Top of Data for processing
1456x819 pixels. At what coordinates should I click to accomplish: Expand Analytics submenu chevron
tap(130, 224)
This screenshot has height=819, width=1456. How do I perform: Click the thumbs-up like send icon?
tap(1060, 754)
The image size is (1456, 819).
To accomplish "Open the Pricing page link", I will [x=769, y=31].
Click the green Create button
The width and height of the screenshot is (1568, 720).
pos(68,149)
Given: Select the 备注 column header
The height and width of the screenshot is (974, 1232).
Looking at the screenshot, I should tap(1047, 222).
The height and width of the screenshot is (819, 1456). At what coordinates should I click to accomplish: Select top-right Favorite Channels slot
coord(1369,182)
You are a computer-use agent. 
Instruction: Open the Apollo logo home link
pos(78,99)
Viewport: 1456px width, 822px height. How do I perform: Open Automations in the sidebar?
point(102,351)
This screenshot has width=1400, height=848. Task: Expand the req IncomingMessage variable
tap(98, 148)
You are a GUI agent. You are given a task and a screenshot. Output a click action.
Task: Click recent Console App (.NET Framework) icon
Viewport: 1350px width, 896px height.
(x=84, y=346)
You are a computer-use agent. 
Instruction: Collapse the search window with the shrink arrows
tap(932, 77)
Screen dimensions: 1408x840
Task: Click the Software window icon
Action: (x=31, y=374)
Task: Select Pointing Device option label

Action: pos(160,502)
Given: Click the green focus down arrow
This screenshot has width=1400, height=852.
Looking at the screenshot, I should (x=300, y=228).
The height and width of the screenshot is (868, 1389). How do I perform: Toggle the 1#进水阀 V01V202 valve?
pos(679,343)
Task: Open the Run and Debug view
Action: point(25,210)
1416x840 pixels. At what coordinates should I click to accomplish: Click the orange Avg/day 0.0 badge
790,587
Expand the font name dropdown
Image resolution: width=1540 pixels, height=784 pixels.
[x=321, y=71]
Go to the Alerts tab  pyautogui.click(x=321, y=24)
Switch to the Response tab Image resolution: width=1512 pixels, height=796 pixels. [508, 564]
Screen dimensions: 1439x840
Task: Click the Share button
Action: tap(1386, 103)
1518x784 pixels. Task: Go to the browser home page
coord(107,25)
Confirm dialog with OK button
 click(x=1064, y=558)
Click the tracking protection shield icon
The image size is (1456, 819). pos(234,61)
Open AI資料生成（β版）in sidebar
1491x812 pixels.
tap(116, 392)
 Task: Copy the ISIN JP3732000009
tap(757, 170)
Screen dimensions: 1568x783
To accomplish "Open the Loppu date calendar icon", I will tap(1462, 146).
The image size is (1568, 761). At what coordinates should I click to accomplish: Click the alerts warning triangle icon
Bottom of Data for processing
* Directions for this task
One number answers this exercise: the count of lines above in which the word "green" appears.

* Response to the task
2